Is it perhaps that young children, infants and toddlers have very little concept of time. They live primarily in the "now". Tomorrow or "later" does not exist for them. They want things "now" because "now" is all that exists. In that space of living in the "now", is it possible that time moves more slowly for them?? We wonder at how children can learn language so quickly... perhaps it is because our sense of time is not their sense of time. Perhaps time expands for them and they have more than enough time to learn language and other things... But, as we get older, we slip out of the "now" and into the past and the future, thereby losing our sense of expanded time. The older we get the more likely we are to reminisce on the past, or anticipate the future... thereby speeding up time.

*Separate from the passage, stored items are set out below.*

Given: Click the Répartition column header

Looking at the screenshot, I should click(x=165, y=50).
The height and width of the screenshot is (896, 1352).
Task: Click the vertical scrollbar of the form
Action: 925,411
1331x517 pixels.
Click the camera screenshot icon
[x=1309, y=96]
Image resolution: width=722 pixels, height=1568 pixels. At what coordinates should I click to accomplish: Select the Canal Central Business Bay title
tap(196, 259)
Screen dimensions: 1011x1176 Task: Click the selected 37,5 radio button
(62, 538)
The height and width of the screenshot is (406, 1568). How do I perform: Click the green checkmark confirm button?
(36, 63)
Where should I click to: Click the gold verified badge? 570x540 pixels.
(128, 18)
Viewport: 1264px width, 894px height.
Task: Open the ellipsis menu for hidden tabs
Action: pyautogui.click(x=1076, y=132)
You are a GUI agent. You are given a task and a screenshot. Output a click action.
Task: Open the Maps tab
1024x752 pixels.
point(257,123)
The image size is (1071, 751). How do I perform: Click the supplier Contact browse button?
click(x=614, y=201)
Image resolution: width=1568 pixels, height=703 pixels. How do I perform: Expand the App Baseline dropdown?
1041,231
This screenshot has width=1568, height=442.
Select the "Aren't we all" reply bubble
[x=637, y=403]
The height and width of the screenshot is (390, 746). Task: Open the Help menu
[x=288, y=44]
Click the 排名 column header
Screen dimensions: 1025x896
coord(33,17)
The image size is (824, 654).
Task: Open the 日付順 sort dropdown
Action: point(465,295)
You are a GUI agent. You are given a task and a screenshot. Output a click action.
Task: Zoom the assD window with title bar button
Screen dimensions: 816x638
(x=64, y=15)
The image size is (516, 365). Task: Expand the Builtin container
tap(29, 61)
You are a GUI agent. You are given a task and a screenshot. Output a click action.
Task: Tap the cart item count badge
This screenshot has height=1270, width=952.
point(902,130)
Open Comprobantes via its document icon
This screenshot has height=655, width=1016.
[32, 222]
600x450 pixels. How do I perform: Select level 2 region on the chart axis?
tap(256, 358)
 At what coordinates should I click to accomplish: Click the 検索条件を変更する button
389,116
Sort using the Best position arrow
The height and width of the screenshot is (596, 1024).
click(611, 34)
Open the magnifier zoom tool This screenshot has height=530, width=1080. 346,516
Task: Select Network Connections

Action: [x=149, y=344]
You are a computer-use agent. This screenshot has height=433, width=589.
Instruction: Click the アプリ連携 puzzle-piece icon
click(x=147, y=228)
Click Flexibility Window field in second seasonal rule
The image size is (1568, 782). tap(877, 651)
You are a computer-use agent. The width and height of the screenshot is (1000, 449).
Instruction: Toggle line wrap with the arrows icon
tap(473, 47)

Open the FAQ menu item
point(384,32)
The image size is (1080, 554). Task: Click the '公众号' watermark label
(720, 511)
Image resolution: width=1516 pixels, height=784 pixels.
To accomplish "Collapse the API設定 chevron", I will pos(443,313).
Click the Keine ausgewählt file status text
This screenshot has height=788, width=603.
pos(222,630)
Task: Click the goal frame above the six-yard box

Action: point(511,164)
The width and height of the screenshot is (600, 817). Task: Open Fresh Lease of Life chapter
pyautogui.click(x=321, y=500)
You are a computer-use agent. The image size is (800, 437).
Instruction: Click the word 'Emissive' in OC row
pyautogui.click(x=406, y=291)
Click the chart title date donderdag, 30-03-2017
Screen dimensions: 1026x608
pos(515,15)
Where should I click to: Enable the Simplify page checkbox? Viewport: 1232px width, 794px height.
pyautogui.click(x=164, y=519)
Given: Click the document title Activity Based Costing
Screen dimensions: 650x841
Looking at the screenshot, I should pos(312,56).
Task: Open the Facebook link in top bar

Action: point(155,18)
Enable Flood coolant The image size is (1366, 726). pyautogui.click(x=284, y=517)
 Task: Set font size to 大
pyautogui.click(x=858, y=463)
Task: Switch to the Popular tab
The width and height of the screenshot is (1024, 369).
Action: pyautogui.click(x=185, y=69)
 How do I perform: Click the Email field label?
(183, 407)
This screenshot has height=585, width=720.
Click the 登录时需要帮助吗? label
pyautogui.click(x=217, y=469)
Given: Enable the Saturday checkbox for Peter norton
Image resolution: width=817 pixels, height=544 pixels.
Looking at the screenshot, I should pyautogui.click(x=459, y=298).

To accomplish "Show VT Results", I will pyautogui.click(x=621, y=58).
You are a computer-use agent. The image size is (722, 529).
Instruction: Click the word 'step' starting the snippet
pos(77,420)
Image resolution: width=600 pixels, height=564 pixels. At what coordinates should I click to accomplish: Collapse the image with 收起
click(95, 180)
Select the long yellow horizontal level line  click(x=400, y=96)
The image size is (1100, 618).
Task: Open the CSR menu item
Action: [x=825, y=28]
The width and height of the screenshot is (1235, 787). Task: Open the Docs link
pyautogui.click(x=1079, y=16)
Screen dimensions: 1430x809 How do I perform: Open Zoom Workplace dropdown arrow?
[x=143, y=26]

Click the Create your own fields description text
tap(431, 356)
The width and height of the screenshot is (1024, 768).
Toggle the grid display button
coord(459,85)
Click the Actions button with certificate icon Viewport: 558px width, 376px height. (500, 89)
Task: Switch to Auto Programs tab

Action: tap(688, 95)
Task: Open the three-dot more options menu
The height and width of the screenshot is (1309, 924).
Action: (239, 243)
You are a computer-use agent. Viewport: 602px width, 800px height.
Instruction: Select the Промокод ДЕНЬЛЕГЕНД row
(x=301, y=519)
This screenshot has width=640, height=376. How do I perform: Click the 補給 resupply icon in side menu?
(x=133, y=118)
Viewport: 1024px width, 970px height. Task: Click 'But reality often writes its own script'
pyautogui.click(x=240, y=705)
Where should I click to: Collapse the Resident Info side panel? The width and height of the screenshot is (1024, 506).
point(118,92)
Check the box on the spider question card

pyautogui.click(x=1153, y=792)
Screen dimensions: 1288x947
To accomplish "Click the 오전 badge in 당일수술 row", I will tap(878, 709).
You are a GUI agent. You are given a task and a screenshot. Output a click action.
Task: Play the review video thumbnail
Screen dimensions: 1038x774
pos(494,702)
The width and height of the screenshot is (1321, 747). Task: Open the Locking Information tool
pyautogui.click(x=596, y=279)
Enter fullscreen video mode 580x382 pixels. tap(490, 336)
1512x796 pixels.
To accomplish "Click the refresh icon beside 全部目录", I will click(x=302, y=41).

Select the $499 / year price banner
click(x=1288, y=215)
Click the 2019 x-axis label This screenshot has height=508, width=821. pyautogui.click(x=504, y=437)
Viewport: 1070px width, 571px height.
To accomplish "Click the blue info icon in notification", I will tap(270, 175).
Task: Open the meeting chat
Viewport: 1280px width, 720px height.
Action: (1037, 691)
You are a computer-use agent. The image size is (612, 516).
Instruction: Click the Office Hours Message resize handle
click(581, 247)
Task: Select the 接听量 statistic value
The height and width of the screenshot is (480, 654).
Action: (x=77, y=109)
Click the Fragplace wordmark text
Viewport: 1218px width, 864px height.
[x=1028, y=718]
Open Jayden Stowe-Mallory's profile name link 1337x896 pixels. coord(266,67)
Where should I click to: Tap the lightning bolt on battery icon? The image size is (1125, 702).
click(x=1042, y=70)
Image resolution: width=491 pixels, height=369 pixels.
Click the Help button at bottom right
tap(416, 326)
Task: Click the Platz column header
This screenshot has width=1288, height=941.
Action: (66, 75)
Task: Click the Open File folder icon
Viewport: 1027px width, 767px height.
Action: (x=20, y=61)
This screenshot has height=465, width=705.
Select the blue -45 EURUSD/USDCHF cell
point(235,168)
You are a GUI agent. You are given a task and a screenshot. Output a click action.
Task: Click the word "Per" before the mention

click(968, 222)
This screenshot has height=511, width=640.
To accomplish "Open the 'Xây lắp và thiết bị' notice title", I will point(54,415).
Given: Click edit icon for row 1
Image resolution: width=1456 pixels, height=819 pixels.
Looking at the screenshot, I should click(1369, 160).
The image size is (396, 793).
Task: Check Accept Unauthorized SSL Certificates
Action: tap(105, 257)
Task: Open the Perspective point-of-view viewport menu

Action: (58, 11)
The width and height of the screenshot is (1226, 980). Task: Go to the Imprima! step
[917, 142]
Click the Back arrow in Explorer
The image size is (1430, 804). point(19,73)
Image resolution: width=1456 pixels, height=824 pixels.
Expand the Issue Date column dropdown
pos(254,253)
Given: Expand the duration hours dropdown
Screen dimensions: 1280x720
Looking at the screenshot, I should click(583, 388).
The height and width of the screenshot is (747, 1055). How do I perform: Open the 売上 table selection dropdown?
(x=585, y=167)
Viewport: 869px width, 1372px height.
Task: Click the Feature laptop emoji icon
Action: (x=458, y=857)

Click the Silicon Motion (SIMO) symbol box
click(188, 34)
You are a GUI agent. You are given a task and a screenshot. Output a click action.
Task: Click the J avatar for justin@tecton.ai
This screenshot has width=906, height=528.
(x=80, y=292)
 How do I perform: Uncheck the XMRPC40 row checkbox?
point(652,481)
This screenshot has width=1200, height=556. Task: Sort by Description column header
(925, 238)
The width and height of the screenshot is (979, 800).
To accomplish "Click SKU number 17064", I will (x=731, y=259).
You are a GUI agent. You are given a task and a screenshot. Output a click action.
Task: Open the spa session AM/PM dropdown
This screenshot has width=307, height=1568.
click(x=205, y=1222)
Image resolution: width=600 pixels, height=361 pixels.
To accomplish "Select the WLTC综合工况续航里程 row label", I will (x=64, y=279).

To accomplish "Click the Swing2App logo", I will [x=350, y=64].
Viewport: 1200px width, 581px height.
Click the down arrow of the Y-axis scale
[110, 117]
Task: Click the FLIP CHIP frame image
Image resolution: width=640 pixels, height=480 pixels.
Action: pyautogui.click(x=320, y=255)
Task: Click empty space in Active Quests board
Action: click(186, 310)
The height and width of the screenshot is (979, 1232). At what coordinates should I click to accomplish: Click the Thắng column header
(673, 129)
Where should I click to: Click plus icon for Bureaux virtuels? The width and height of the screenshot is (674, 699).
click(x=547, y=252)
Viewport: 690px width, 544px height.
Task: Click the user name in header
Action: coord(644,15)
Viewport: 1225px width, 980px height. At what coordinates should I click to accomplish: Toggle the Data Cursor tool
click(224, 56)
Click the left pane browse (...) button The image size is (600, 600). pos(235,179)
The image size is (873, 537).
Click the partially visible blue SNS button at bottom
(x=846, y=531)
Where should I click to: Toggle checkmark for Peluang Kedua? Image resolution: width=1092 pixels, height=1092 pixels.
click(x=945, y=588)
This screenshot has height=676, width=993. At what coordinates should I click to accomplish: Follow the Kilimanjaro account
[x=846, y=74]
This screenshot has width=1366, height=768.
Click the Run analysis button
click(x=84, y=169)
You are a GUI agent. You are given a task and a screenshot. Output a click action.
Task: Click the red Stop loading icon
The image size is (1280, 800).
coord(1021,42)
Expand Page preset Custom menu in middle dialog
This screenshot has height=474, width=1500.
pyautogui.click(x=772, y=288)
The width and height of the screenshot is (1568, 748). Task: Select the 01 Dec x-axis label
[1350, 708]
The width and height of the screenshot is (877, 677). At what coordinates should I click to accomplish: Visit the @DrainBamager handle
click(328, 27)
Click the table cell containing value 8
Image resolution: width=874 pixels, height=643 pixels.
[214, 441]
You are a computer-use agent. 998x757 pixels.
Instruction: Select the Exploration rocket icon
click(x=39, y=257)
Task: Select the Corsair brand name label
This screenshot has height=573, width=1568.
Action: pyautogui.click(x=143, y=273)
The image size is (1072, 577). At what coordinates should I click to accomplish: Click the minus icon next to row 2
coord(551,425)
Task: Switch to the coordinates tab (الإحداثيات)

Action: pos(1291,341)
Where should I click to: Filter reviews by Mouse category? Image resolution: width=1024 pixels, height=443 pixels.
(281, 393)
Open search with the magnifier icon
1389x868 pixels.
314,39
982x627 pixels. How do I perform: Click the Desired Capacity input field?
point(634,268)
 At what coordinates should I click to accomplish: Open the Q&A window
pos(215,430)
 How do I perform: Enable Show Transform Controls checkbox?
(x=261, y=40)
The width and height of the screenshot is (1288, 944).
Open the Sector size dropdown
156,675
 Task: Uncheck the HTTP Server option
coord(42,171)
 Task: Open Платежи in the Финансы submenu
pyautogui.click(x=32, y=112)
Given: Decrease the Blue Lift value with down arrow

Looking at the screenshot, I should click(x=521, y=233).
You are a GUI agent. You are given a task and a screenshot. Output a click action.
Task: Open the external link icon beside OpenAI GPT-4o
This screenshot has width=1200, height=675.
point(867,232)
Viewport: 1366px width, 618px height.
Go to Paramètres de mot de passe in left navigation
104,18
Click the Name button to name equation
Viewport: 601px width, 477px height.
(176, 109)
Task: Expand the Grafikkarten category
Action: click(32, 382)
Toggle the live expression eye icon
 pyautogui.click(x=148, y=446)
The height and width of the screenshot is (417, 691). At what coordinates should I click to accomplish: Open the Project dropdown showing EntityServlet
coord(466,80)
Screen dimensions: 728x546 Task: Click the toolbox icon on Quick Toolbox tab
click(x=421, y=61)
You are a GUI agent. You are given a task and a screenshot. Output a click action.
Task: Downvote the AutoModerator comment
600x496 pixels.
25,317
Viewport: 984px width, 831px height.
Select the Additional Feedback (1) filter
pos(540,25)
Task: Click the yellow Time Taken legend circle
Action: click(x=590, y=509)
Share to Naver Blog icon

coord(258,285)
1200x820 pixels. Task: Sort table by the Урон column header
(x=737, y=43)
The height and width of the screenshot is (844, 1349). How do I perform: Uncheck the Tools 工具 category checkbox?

What would life be like if we could regain that early childlike wonder with what is happening in the "now", in this moment, and not the moments that have passed or the moments to come?

1 comment:

Anonymous said...

Not only do we as adults reminisce on the past and anticipate the future, we spend a lot of our "time" worrying about our responsibilities and our regrets. These are things that don't concern children. Children focus on what they are doing at any particular moment, or as you said, "now". One of the only ways to get a child to understand time is to say that such-and-such an event will take place in so many sleeps. Kids understand bedtime and sleep, because then they have to stop what they are doing "now". We as adults can get back to living in the moment. We just need to let go of all those distractions, be care-free and focus on now, even if for only a few minutes every day. Thoroughly enjoy the quiet or the scenery or whatever is happening now for you...by meditation, art/music or prayer...like children do. We can certainly learn a lot from how children live their lives.
Thank you for this Musing!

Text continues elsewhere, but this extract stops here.